If you want to exclude certain directories from the search, you can add them using the "-exec" command with the "-M" option followed by a regular expression:

find my_folder -type f -exec grep -l "needle text" {} \; -name '*.txt' \; -exec ls -R -d {!b -d} --exclude-path /etc/\ /usr\ --include-path \ | grep text

In this example, we are excluding the /etc directory from the search by setting "--exclude-path /etc/". You can add as many directories to exclude as needed by adding more regular expressions.

Overall, these commands should help you find only text files in a folder using the Linux find command. Let me know if you need any further assistance!

Up Vote 4 Down Vote
1
Grade: C
find my_folder -type f -name "*.txt"
Up Vote 3 Down Vote
97.1k
Grade: C

Yes, you can specify file types when using 'find' in Linux with -name option like so:

find my_folder -type f -name "*.txt" -exec grep -l "needle text" {} \;

This command will search only for files ending with .txt (text files) within the directory called my_folder and all its subdirectories. Replace "my_folder" with your target folder name. Make sure you replace "*.txt" if you're searching for different file types, such as *.doc, or whatever they are named.

Also, be aware that this will search only in text files (assuming these contain the string 'needle text').

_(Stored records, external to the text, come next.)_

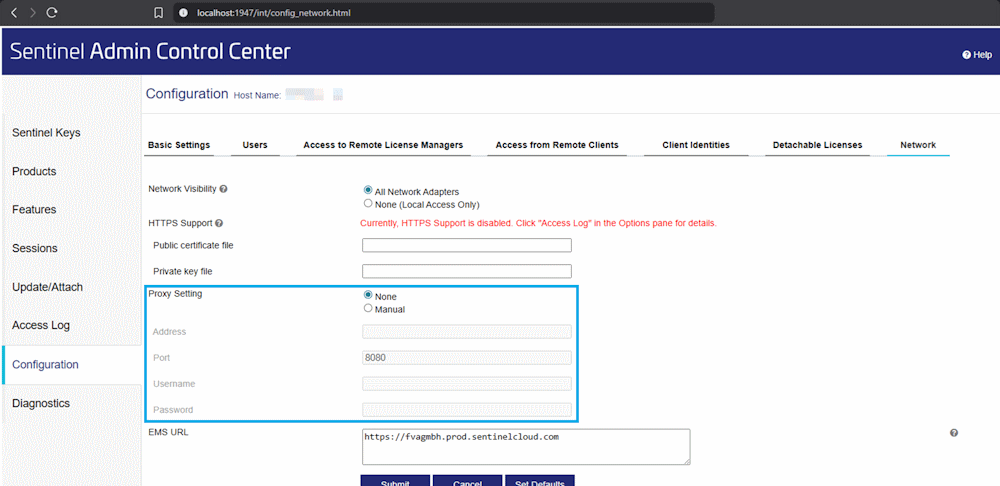Click the browser back arrow
This screenshot has width=1000, height=486.
tap(14, 13)
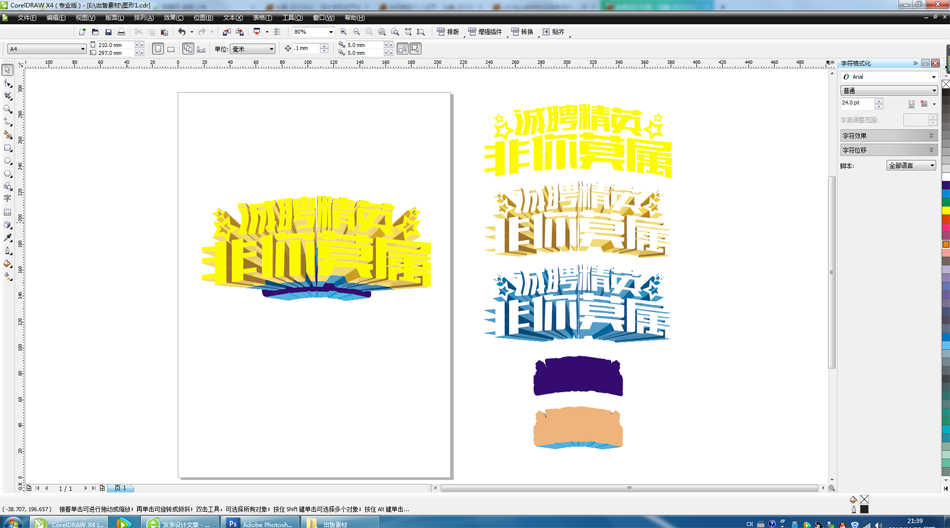Click the 排版 button in the toolbar
950x528 pixels.
point(448,32)
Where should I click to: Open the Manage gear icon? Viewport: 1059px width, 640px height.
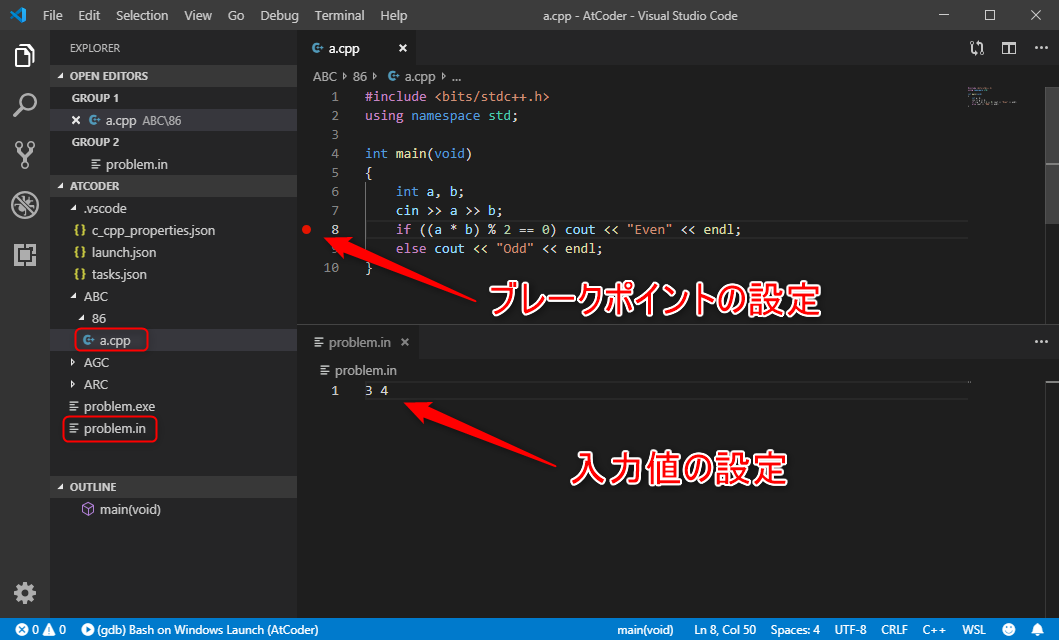click(x=25, y=592)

It might miss files with a she-bang at top, or binary data that happens to have strings in them but aren't regular ASCII text.

If you want more specificity in the kind of files you're searching through - for example .txt and .doc but excluding any binary ones - there are many other commands like file, mimetype (depending on your system), or a combination with awk to get a bit more precise.

If you don't need it right now and just want an idea of what command I recommend in case you decide later you should look for the man page for find with info:

man find

Finally, keep in mind that this will show the matches within each file individually. If you wish to see information about a specific string or pattern throughout the system files (not just individual text files) you might use grep -Hn or a similar command which preserves filenames and line numbers respectively.

Up Vote 2 Down Vote
97.1k
Grade: D

Here's a more efficient solution that focuses on text files only:

find my_folder -type f -exec grep -i "text" {} \;
  • -i: This flag tells grep to match case-insensitive.
  • text: This tells grep to only match lines containing the word "text".
  • {}: This tells grep to replace the matched text with an empty string for each text file.
  • -exec: This tells find to execute a command for each matched file.

This solution will be much faster and more efficient than your initial approach. It uses the -i flag to ignore case sensitivity, and the {} placeholder ensures that grep matches only lines containing the word "text". The -exec directive allows you to execute a command on each matched file with the text string substituted in.